After winning the lottery, Hurley quits his job at Mr. Cluck’s and hangs with his friend Johnny. When people discover Hurley won the lottery, Johnny is hurt that he didn’t tell him. Hurley shows Rose the Swan station and he is responsible for inventorying the food pantry, which agitates him because it will cause friction with the group. He ends up distributing most of it all at once. Claire finds the raft’s bottle of messages. Jack and Sayid explore the Swan and theorize it may have experienced a Chernobyl-like incident. The raft men are pulled out of the tiger pit and introduced to the few survivors of the tail-section at the Arrow station hideout, which includes Rose’s husband Bernard.

Review:

The first two Locke episodes went over like gangbusters, but his backstory got so depressing. The arrival of Helen gives him some hope at least, and even if it doesn’t lead to a grand breakdown like “Walkabout” and “Deux ex Machina” had, it at least prevents the gut-punches from going into diminishing returns. The tiger pit subplot is a bit of stalling, though it presents an interesting scenario when Ana-Lucia is dropped in. Smart viewers will remember her from Exodus, so when she is revealed to be in on the capture, one might consider that she has actually joined the Others. That would present an interesting wrinkle this early in that storyline, but I think most of us had put the pieces together by this point that they were not Others but instead Tailies.

The DHARMA orientation video is a major moment in the show, and it’s probably debatable whether it plays better in retrospect than it did in 2005. Initially it seemed like we had found the key to the island as it posed so many new questions. Knowing what we know now, DHARMA is more of a side-quest, and it tempers Locke’s “The hatch is the answer!” story a little. But with all of the pieces available to us, the video now fits into the tapestry of the show a little easier. Jack’s willingness to accept the button requires some effort from Desmond, but the groundwork was laid just far enough in advance that it doesn’t seem all that forced.

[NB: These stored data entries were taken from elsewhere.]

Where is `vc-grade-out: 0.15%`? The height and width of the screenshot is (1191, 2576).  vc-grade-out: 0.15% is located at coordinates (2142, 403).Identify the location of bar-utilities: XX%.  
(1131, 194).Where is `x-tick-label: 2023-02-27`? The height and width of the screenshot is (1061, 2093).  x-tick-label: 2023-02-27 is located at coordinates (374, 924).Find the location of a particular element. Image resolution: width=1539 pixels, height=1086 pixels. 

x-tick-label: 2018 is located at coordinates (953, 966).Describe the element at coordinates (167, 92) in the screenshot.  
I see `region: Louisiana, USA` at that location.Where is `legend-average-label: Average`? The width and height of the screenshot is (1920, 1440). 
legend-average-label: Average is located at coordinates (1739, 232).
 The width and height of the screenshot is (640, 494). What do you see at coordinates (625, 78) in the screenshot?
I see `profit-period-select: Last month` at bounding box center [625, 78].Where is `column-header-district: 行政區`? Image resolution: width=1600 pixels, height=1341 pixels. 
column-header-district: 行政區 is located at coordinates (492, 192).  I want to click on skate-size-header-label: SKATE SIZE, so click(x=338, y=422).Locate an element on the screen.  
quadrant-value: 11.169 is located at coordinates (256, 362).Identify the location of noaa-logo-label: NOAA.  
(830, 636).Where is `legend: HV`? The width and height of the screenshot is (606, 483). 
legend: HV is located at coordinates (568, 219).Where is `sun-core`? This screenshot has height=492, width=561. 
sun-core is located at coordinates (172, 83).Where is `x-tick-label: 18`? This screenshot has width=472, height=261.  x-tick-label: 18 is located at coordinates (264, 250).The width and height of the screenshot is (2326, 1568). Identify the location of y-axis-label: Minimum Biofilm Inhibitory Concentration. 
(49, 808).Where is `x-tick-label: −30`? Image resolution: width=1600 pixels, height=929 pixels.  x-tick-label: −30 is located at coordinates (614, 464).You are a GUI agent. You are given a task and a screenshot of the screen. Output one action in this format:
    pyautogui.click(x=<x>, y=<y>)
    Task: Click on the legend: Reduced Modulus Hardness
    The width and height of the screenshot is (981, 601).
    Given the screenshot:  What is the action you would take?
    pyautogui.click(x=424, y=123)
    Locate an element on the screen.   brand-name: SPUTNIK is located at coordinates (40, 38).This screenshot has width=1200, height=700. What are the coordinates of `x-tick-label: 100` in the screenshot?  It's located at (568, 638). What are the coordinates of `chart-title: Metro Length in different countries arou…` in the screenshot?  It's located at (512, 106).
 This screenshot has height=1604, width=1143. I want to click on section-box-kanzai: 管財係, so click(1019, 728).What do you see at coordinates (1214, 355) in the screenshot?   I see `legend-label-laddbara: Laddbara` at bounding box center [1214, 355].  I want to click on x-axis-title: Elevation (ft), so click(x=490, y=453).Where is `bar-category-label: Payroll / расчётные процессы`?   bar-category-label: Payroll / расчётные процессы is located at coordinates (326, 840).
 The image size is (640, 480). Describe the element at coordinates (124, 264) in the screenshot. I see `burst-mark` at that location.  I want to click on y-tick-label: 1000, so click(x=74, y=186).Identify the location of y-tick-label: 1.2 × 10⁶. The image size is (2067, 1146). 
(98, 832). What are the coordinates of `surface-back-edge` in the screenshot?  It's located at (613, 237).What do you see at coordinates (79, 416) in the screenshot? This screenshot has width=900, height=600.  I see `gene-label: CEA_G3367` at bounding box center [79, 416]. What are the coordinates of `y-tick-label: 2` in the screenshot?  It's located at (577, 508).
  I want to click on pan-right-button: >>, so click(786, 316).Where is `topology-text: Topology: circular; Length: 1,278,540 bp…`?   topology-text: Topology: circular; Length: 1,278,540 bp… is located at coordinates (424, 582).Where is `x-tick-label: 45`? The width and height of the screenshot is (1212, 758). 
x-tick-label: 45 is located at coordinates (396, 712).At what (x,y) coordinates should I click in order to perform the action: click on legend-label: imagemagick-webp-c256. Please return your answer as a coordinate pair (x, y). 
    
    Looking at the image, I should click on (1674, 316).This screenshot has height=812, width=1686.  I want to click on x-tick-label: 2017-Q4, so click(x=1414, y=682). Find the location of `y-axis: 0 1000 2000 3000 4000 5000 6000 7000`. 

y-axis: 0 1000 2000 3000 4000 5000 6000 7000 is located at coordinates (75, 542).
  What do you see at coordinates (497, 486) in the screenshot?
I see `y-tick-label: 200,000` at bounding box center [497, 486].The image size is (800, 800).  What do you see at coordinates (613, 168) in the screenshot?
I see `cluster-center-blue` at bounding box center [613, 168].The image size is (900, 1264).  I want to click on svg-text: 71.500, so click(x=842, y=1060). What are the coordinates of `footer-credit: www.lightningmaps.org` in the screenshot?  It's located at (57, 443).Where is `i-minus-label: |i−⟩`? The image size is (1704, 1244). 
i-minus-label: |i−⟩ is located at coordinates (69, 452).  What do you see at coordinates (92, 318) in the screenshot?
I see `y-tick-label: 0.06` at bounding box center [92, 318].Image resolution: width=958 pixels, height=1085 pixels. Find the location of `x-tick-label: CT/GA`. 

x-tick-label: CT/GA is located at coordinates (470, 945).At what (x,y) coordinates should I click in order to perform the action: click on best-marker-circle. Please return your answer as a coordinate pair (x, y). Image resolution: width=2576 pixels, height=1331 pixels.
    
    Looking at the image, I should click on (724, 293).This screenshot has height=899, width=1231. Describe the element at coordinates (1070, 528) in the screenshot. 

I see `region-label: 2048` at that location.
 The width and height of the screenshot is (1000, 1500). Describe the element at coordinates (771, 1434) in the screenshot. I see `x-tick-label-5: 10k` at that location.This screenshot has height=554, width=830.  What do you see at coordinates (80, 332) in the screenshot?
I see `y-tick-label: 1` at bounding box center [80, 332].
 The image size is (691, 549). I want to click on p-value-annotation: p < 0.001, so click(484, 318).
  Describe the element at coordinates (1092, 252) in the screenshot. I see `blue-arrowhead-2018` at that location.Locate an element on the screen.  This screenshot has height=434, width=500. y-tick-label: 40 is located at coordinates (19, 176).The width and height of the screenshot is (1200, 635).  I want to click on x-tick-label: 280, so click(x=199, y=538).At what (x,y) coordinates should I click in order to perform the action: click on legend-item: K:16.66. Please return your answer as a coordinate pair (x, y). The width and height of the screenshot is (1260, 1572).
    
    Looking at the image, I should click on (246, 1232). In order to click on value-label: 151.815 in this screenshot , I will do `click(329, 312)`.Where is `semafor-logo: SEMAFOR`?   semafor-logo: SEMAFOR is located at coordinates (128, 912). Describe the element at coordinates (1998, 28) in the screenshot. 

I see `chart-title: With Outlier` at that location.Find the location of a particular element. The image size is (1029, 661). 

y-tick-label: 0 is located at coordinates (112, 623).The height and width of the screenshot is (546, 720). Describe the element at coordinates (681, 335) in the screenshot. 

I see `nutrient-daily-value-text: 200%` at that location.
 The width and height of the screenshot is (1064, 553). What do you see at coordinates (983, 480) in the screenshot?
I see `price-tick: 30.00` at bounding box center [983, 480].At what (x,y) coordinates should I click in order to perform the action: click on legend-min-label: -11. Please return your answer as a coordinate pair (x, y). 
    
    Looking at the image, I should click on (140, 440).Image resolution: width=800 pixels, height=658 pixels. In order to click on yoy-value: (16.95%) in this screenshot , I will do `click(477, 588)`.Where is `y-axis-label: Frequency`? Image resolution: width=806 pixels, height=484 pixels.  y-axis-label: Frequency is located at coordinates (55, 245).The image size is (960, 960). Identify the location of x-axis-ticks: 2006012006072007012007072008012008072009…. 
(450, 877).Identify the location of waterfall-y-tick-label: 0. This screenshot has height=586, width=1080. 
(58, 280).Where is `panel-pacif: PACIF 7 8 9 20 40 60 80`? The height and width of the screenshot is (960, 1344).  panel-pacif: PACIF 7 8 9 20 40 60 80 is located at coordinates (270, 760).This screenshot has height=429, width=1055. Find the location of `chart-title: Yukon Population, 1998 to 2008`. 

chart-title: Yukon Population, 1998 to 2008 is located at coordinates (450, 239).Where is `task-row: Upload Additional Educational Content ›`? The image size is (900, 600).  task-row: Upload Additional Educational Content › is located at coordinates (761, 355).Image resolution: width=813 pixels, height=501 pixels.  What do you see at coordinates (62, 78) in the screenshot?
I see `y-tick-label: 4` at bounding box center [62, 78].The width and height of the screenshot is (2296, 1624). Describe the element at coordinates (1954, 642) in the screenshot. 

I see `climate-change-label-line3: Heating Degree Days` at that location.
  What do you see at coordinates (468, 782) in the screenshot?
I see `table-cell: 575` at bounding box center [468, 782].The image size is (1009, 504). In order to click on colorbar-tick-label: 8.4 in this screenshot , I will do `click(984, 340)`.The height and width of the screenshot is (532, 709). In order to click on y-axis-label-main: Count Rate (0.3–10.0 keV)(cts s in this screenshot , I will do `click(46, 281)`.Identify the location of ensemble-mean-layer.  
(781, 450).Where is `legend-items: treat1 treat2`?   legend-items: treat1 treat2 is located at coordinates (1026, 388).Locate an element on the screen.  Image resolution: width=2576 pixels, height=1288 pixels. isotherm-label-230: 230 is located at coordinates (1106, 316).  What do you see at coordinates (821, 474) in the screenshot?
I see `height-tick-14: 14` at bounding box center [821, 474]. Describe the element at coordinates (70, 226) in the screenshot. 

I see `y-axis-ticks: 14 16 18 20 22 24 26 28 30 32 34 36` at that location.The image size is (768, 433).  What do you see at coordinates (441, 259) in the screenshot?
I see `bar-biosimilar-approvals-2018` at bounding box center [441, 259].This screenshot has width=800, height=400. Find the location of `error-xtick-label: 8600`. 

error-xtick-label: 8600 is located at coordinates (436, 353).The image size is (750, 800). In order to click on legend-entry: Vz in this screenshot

“Everybody Hates Hugo” sees the return of Rose after more than a dozen episodes absent, and officially puts Bernard into play. Rose has been absent since episode 1x12, so the emotional impact of Bernard’s reveal isn’t as strong as it could have been, since she was mostly an afterthought for so long. However, Sam Anderson manages to sell it by making Bernard timid, almost fearful of hearing the answer to his question because he knows what one possibility could be.

Beyond that, there’s not a whole lot to this episode. Hurley wants to shirk responsibility of managing the food because…people will blame him for not being fair about it? I still don’t fully buy the logic, as it seems concocted only to give him a conundrum to solve since it’s his centric episode. It’s propped up by the Johnny story which also doesn’t sit right with me. After the three-episode adventure into the hatch, it’s maddening that our first order of business is to deal with the food. It may make sense from a survival point of view, but there were just so many other things we, as the viewers, could have explored.

Connecting the Dots:

The Swan video presents a whole gift basket of information about DHARMA, as well as the first outright mention of electromagnetism properties. Dr. Chang (masquerading as Marvin Candle) mentions The Incident, and his prosthetic arm is noticeable. Hanso’s ancestors are briefly touched upon in future episodes but the DeGroots are never developed at all, which is unfortunate.

Sayid notes that the insides of the Swan resemble the meltdown at Chernobyl. Considering a nuke was detonated (or at least leaked out) down there a few decades earlier, this all makes much more sense now.

Ranking:

1.      Orientation (7.5/10) (The info-dump on DHARMA is exciting, even if the button-pushing initially seems like too small a payoff for all that buildup.)
2.      Man of Science, Man of Faith (7.5/10)
3.      Everybody Hates Hugo (6.5/10) (An inoffensive episode that doesn’t tap much into the mysteries set up in “Orientation” but it has a nice ending.)